> [What the exercise asks]
Output, as a JSON list of strings, the rows in the part that opens with the line containing "beyond (630, 448)" and closes with the line containing "Looking at the image, I should click on (792, 1265).". Give one string per line and omit blank lines.

+++ Provided data

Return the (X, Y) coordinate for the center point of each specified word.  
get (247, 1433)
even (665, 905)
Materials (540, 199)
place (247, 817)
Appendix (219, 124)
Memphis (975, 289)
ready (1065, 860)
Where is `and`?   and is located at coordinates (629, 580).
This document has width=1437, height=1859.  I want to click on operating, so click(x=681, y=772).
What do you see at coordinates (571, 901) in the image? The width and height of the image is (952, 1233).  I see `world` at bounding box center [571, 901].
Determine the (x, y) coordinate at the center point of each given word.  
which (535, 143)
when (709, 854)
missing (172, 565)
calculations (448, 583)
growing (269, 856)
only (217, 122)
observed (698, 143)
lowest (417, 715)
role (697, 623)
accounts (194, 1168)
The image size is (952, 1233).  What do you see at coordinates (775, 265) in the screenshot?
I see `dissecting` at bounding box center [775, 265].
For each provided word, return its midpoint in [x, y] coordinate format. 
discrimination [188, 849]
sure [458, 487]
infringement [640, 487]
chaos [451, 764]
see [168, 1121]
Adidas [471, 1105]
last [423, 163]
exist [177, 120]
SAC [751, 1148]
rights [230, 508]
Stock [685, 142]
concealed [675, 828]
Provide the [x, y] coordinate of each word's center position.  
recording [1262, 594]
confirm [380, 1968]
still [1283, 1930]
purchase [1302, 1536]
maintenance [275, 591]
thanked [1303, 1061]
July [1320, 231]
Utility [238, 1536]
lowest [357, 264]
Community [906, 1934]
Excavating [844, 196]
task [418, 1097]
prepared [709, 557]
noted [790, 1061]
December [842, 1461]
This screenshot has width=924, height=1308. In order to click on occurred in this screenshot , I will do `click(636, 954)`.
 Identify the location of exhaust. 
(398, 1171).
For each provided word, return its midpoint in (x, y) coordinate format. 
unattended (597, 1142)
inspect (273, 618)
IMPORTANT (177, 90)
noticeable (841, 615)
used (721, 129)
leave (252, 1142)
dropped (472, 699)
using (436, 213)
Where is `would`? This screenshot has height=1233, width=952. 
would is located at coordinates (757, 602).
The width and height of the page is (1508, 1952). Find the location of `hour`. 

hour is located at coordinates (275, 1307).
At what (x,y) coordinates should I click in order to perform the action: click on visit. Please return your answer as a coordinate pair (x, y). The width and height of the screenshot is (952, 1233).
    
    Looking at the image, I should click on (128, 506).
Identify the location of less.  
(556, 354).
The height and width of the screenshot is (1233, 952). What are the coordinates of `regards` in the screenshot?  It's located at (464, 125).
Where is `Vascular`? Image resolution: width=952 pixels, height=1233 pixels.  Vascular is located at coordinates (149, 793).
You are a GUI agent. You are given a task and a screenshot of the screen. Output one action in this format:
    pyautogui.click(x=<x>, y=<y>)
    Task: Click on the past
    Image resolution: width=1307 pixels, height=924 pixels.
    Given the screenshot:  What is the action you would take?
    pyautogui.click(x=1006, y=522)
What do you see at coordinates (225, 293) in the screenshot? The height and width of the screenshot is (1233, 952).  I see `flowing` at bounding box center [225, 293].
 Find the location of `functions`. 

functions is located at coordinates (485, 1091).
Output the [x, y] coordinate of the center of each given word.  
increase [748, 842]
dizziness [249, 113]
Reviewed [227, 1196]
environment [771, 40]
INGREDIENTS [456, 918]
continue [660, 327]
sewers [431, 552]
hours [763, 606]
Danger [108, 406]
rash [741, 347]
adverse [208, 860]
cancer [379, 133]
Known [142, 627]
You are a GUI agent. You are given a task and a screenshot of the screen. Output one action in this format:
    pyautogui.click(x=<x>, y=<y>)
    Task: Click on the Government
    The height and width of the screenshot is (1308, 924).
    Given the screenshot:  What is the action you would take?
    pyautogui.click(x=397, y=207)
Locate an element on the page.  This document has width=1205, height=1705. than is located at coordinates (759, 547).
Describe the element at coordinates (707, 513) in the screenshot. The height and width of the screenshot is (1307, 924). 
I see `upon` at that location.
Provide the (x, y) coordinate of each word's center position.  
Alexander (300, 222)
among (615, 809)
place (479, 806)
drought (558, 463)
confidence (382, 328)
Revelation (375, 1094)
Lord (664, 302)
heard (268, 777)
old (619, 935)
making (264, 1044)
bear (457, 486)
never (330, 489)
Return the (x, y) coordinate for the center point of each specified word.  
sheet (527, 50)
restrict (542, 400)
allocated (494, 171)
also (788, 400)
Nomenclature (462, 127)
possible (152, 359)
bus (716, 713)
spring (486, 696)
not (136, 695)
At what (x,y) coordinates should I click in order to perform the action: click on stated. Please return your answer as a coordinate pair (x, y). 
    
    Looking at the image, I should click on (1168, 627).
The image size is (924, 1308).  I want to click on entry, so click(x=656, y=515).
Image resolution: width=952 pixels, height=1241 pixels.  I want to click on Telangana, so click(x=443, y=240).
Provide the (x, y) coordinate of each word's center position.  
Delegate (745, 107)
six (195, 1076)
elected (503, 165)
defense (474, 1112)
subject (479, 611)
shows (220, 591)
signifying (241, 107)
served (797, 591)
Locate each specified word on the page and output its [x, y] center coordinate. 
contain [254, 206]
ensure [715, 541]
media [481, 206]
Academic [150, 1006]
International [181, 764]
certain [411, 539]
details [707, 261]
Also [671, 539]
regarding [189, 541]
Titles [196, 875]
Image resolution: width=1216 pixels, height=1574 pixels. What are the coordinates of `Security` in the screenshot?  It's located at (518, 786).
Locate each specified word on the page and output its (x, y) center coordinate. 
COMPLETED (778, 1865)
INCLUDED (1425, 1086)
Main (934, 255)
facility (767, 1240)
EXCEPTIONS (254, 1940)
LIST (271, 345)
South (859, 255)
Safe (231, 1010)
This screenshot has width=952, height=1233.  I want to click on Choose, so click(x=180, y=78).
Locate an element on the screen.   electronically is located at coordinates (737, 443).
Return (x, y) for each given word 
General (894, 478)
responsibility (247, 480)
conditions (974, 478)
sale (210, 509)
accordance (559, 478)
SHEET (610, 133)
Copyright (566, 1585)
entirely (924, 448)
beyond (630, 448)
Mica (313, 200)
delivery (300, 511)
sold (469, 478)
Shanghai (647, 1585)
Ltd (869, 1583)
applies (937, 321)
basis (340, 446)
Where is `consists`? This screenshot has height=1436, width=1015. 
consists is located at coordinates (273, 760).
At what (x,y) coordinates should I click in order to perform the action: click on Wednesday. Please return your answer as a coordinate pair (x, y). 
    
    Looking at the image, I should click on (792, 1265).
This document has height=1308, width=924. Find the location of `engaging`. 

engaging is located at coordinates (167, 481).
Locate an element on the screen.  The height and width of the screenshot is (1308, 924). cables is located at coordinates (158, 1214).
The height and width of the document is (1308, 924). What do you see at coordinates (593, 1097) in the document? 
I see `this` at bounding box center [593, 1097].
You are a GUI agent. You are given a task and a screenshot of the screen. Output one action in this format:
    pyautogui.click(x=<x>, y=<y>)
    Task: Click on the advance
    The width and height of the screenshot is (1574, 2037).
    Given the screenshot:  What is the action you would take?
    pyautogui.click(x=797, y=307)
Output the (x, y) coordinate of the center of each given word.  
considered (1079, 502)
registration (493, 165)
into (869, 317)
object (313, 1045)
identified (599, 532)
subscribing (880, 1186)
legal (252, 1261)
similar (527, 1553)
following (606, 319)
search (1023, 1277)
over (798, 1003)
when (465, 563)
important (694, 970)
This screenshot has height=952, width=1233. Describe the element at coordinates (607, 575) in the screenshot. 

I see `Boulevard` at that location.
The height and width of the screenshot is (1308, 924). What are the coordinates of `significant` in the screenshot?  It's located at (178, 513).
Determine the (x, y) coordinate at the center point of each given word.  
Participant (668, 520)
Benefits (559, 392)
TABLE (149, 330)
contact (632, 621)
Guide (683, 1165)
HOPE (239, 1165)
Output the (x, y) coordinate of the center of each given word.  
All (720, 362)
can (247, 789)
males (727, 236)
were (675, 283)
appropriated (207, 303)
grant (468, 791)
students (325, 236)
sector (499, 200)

++++++

> [Result of this task]
[
  "beyond (630, 448)",
  "Mica (313, 200)",
  "delivery (300, 511)",
  "sold (469, 478)",
  "Shanghai (647, 1585)",
  "Ltd (869, 1583)",
  "applies (937, 321)",
  "basis (340, 446)",
  "Where is `consists`? This screenshot has height=1436, width=1015. ",
  "consists is located at coordinates (273, 760).",
  "At what (x,y) coordinates should I click in order to perform the action: click on Wednesday. Please return your answer as a coordinate pair (x, y). ",
  "    Looking at the image, I should click on (792, 1265)."
]